Jessie Hill on Dangerous Terrain: Mapping the Female Body in Gonzales v. Carhart

Jessie Hill has posted on SSRN a short and fascinating analysis of the graphic language used in Gonzales v. Carhart (2007), the “partial-birth abortion” case. Here is part of the abstract:

This brief Article focuses on the rhetoric of the body in abortion law – specifically, on how the Supreme Court’s language constructs the female body in Gonzales v. Carhart, which upheld the federal Partial Birth Abortion Ban Act against a constitutional challenge. A number of commentators have remarked upon the troubling rhetoric employed by Justice Kennedy’s majority opinion in that case, primarily because of its paternalistic and sentimental view of motherhood. But the focus of this Article is on the often overlooked, yet equally striking, language of the Court’s opinion that graphically describes and details the regulated abortion procedure itself.

Several themes emerge from this close reading of the Court’s rhetoric: disappearance, dismemberment, and displacement of borders. These themes intertwine to construct the female body as a sort of geographical space, a dangerous terrain that not only permits but also requires regulation. This Article contends that Gonzales represents a uniquely literal and uniquely visual representation of those concepts. Indeed, the notions of disappearance, dismemberment, and displacement of borders are united by their association with this case’s unusually graphic – that is to say visual – approach. The Article then concludes with some brief reflections on the significance of the Court’s language in the context of abortion law in general.

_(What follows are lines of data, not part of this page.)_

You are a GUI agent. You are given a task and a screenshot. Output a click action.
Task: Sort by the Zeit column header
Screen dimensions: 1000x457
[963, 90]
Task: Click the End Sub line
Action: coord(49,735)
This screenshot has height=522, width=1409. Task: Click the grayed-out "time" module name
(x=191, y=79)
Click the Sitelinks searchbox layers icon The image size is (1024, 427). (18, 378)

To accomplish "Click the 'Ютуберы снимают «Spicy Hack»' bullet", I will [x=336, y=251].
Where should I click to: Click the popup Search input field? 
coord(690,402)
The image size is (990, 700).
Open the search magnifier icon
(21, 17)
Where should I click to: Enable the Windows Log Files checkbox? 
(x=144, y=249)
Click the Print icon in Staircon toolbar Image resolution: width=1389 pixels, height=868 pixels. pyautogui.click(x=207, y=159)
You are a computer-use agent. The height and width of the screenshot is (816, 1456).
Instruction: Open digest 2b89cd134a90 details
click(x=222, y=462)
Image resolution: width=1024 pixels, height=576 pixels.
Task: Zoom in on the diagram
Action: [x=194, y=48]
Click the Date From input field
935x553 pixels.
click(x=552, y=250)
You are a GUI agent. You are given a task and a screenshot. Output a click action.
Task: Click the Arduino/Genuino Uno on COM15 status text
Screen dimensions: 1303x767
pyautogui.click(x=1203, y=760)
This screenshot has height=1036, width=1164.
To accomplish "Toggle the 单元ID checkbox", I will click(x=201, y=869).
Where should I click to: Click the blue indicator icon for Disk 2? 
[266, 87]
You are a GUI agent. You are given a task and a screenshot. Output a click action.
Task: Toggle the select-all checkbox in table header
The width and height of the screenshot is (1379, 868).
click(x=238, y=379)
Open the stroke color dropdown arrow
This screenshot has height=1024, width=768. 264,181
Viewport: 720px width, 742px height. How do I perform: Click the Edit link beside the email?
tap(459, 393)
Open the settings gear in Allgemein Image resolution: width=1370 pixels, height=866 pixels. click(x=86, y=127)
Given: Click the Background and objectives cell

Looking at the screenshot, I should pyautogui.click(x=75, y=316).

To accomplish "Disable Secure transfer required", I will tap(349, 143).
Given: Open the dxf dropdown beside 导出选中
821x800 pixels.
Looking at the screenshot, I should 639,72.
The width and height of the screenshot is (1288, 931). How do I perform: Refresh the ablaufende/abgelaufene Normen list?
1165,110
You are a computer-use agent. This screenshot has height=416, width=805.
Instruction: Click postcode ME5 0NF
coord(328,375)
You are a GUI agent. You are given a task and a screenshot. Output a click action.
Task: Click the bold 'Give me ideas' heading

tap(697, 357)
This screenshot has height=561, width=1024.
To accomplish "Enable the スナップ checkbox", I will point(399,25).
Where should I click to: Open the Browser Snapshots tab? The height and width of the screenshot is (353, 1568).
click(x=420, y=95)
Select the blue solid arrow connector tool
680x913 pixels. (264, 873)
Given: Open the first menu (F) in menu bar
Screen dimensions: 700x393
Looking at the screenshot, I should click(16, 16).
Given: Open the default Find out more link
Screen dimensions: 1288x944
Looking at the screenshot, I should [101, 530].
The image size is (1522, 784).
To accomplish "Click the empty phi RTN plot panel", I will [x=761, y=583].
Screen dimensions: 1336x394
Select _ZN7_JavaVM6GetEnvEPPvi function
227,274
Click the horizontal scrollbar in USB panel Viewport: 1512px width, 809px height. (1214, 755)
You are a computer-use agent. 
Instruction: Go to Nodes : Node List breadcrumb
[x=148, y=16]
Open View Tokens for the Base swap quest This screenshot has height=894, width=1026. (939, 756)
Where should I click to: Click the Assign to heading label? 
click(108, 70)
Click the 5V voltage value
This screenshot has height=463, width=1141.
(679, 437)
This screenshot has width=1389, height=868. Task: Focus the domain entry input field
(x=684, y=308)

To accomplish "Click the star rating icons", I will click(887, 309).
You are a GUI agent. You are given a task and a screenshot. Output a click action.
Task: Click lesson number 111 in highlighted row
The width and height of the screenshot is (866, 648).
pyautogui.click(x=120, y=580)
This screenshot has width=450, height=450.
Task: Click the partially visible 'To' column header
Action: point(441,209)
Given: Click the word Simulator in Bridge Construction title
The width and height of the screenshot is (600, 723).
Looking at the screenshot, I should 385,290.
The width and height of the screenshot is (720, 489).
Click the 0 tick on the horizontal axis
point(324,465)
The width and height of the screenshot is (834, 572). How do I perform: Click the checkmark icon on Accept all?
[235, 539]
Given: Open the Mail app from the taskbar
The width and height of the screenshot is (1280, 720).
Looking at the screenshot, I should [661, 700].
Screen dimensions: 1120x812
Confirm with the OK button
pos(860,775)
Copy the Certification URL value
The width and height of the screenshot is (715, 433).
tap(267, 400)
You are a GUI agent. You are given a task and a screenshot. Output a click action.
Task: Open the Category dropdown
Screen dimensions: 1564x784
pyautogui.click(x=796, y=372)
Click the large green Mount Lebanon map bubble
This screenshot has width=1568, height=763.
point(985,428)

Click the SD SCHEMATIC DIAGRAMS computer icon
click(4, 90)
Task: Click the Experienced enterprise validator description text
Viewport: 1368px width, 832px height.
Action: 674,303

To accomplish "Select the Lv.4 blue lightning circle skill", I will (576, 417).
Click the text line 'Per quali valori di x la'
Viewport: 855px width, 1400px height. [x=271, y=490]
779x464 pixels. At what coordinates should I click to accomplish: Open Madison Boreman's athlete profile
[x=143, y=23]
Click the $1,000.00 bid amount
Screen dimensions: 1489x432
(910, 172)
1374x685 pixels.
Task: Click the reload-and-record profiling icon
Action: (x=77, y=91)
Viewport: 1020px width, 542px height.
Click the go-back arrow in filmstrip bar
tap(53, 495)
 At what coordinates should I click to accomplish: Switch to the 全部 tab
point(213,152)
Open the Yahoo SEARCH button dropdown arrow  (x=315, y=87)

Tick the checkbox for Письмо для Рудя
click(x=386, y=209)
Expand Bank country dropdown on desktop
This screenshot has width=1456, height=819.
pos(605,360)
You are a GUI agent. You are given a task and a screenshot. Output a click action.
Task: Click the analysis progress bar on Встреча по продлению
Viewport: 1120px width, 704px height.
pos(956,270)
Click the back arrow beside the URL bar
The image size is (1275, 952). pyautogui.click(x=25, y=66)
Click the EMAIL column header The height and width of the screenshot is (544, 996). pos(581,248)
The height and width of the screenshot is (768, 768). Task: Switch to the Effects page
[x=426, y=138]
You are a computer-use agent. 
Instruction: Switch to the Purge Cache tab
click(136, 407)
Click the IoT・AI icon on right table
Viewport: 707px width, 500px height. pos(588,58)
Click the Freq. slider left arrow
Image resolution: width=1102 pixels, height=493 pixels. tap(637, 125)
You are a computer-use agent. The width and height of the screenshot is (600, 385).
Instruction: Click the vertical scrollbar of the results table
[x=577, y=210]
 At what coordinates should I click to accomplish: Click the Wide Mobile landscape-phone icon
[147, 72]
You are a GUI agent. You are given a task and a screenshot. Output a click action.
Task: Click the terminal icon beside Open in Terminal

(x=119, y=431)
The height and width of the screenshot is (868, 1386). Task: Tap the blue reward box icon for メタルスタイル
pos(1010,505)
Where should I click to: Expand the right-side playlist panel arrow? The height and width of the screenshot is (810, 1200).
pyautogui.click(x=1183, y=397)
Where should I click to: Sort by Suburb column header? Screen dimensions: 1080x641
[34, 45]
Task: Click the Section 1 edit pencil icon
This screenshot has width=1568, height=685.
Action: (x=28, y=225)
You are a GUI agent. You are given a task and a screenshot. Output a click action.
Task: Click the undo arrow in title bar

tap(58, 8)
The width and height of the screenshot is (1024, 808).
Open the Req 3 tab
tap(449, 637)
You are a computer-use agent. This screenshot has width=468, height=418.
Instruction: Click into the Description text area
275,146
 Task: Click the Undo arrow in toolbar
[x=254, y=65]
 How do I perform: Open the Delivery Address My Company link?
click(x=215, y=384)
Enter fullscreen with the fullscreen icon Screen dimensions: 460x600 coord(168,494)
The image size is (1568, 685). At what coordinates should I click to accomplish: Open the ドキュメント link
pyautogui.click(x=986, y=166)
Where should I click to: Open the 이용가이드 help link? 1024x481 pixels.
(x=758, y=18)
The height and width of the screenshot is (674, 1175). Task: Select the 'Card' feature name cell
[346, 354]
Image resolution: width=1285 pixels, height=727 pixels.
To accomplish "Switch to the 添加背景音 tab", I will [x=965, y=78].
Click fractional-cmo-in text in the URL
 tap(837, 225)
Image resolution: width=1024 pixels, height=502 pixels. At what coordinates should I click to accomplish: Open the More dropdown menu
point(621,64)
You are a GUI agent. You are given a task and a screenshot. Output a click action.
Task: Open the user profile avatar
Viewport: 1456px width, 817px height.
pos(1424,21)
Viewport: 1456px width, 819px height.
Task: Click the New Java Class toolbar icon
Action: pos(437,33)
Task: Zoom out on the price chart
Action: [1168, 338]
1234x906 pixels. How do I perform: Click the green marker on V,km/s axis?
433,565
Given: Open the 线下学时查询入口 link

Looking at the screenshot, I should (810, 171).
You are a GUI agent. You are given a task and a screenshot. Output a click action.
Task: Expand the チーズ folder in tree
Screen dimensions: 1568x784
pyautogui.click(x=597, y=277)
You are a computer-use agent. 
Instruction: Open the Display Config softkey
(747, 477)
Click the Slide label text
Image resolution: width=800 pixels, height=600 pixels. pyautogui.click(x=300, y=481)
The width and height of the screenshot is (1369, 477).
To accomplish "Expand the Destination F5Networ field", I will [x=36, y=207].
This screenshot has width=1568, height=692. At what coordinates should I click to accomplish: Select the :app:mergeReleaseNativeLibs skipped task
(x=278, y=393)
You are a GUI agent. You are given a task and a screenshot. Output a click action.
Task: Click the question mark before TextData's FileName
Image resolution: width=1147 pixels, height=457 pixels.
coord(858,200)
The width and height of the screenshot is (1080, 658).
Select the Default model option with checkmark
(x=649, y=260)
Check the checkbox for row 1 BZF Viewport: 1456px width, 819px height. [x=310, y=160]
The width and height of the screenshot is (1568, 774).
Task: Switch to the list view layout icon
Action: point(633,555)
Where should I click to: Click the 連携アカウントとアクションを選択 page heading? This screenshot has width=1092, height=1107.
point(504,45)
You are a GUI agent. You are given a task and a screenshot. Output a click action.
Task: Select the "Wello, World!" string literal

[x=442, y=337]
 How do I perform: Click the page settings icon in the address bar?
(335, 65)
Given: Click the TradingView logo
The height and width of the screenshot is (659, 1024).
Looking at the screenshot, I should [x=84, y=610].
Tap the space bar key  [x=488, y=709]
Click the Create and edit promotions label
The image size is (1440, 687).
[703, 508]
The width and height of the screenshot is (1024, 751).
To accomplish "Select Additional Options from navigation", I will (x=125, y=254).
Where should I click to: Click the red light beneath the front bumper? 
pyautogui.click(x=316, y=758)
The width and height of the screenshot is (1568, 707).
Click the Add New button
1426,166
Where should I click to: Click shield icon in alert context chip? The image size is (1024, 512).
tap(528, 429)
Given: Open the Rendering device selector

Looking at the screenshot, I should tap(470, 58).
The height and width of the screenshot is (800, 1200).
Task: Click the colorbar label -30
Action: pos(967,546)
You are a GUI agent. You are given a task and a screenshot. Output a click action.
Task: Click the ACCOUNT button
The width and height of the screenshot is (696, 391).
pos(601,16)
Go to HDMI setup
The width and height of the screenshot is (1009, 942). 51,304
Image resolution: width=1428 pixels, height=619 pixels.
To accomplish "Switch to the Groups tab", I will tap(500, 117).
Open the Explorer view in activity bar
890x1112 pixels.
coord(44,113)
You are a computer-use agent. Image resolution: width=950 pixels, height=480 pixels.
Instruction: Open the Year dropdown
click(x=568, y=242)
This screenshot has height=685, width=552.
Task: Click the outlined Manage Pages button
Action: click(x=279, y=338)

You can download the article here.

I especially appreciated the article’s analysis of how the Supreme Court’s description of the abortion procedure erased the woman on whom it is performed, and of how the opinion constructed the vagina/birth canal as a public space by equating “outside the cervix” with “outside the body.” I would add that the erasure of the woman is especially ironic when one compares the graphic description of the abortion from the perspective of the fetus with the cursory dismissal of concerns about the woman’s safety; I’ve discussed the latter here.

The article also points out that “the Gonzales court is not alone in erasing the woman from the scene”; a similar erasure occurred in Stenberg v. Carhart (2000), in which a different majority struck down Nebraska’s partial-birth abortion act. As I’ve discussed here, on the question of “who decides” about abortion procedures, the liberals sided with the doctor, the conservatives sided with a “shocked” society, and no one sided with the pregnant woman. Not until Justice Ginsburg’s dissent in Gonzales did anyone suggest that she might be the appropriate decision-maker.